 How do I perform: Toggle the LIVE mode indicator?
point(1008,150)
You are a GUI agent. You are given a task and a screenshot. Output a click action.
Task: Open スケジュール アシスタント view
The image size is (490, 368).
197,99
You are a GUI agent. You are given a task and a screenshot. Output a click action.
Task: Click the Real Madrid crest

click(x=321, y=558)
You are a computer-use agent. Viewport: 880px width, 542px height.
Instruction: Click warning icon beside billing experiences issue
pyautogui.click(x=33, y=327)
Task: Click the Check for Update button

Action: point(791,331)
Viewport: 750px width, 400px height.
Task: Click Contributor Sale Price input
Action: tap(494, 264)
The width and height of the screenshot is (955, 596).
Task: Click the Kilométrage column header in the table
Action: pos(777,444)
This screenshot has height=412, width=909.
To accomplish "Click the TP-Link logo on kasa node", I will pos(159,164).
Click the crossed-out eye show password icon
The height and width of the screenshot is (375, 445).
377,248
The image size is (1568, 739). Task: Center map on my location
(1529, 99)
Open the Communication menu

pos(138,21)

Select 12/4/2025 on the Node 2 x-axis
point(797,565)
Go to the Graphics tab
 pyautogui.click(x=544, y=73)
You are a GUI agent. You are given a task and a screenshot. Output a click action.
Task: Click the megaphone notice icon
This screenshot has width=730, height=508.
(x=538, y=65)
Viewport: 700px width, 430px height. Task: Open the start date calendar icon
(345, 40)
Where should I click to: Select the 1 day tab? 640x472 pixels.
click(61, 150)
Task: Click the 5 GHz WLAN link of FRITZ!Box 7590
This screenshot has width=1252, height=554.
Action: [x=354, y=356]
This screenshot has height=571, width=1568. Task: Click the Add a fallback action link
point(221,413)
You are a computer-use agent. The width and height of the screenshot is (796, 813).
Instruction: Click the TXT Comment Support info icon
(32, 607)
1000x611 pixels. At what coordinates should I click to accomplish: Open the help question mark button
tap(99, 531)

Exercise instructions:
From the first record to the last, print each one exactly.

Solution to the problem:
 How do I perform: Toggle the LIVE mode indicator?
point(1008,150)
You are a GUI agent. You are given a task and a screenshot. Output a click action.
Task: Open スケジュール アシスタント view
The image size is (490, 368).
197,99
You are a GUI agent. You are given a task and a screenshot. Output a click action.
Task: Click the Real Madrid crest

click(x=321, y=558)
You are a computer-use agent. Viewport: 880px width, 542px height.
Instruction: Click warning icon beside billing experiences issue
pyautogui.click(x=33, y=327)
Task: Click the Check for Update button

Action: point(791,331)
Viewport: 750px width, 400px height.
Task: Click Contributor Sale Price input
Action: tap(494, 264)
The width and height of the screenshot is (955, 596).
Task: Click the Kilométrage column header in the table
Action: pos(777,444)
This screenshot has height=412, width=909.
To accomplish "Click the TP-Link logo on kasa node", I will pos(159,164).
Click the crossed-out eye show password icon
The height and width of the screenshot is (375, 445).
377,248
The image size is (1568, 739). Task: Center map on my location
(1529, 99)
Open the Communication menu

pos(138,21)

Select 12/4/2025 on the Node 2 x-axis
point(797,565)
Go to the Graphics tab
 pyautogui.click(x=544, y=73)
You are a GUI agent. You are given a task and a screenshot. Output a click action.
Task: Click the megaphone notice icon
This screenshot has width=730, height=508.
(x=538, y=65)
Viewport: 700px width, 430px height. Task: Open the start date calendar icon
(345, 40)
Where should I click to: Select the 1 day tab? 640x472 pixels.
click(61, 150)
Task: Click the 5 GHz WLAN link of FRITZ!Box 7590
This screenshot has width=1252, height=554.
Action: [x=354, y=356]
This screenshot has height=571, width=1568. Task: Click the Add a fallback action link
point(221,413)
You are a computer-use agent. The width and height of the screenshot is (796, 813).
Instruction: Click the TXT Comment Support info icon
(32, 607)
1000x611 pixels. At what coordinates should I click to accomplish: Open the help question mark button
tap(99, 531)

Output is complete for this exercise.